From the standpoint of both economics and conservation, conversion from
petroleum and natural gas to coal would be desirable. Known reserves of
both petroleum and natural gas are dwindling, while abundant coal reserves
remain, particularly in the United States.
Conversion from oil and natural gas to coal is hampered in many states of
the United States by the high sulfur content in the coal supply. This
sulfur, on combustion, forms sulfur oxides (SO.sub.x), which are
atmospheric pollutants. Legal limits on SOx emissions have been
established, and these promise to become more stringent in the future.

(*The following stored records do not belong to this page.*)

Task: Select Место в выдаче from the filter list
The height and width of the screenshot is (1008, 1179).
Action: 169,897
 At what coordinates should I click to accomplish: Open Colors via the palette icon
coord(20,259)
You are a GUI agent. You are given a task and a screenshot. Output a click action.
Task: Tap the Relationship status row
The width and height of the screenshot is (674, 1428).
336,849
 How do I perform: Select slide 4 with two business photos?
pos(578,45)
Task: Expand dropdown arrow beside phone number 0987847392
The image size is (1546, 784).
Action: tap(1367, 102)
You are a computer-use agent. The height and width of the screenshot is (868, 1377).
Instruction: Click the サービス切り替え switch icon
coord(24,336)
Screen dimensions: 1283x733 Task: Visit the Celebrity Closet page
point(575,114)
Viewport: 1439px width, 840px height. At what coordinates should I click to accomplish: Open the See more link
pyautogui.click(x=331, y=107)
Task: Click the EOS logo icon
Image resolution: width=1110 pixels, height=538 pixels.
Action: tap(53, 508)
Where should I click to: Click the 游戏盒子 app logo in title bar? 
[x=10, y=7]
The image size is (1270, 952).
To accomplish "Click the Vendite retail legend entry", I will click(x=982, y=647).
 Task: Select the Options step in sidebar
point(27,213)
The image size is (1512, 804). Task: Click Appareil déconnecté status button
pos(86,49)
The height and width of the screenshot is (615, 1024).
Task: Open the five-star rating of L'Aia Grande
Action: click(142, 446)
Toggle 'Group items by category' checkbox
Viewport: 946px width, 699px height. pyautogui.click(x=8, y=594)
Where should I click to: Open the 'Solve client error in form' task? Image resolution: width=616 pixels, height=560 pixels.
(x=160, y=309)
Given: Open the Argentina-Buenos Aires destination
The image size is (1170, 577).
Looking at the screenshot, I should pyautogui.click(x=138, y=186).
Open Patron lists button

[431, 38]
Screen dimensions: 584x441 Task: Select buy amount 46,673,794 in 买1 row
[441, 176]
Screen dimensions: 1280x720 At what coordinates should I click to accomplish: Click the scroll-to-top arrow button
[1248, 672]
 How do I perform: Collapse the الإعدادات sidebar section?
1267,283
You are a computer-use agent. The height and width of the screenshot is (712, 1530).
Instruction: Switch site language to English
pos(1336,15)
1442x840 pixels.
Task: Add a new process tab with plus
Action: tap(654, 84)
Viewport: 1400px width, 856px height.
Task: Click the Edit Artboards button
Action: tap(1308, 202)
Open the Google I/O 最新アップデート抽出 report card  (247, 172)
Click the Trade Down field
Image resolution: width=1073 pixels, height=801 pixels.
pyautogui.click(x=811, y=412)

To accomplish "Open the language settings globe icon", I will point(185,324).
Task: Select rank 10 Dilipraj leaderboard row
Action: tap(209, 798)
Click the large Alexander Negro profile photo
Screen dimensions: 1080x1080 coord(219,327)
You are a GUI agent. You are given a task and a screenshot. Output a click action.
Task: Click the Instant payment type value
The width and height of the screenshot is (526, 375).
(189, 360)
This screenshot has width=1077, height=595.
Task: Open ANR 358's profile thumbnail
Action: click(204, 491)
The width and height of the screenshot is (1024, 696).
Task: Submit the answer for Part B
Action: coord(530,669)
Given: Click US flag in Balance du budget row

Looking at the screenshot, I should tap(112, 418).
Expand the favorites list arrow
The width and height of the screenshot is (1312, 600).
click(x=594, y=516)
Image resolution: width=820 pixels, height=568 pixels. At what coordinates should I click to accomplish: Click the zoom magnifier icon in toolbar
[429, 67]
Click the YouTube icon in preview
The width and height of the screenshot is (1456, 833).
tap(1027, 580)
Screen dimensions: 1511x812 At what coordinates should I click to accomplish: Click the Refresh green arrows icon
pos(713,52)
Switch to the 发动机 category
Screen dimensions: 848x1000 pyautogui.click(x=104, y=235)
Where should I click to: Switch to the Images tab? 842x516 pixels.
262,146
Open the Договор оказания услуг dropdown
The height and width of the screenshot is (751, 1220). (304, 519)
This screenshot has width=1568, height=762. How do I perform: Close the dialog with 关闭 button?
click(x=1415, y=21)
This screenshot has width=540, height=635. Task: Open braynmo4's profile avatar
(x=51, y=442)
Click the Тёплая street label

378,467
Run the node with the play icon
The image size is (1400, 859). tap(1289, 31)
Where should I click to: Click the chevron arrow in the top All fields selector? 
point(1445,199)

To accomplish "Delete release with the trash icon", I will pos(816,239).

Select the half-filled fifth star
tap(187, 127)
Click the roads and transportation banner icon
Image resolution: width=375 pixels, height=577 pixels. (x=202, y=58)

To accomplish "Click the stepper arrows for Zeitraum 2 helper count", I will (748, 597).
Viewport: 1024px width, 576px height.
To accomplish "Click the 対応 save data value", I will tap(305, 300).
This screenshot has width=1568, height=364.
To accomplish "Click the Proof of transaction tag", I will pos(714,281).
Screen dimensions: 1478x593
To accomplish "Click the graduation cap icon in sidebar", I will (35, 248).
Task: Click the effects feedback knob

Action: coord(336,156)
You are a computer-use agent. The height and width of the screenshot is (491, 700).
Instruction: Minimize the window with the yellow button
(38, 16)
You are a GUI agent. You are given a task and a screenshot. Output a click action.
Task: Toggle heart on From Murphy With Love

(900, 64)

SO.sub.x emission specifications can be met by either desulfurizing the
coal before combustion (pretreatment), by development of combustion
techniques or additives that minimize SOx generation (concurrent
treatment), or by scrubbing the stack gases (post treatment). Among these
three emission control techniques, pretreatment has been proven to be the
most economically and technically viable approach.
Physical cleaning methods presently being employed to remove sulfur from
coal remove a large portion of the inorganic sulfur (mostly pyritic), but
leave the organic sulfur untouched. Organic sulfur constitutes about
one-half of the total sulfur in most high sulfur coals and, hence,
economically viable chemical methods are needed to reduce organic sulfur
content.
Supercritical extraction of coal has been previously described.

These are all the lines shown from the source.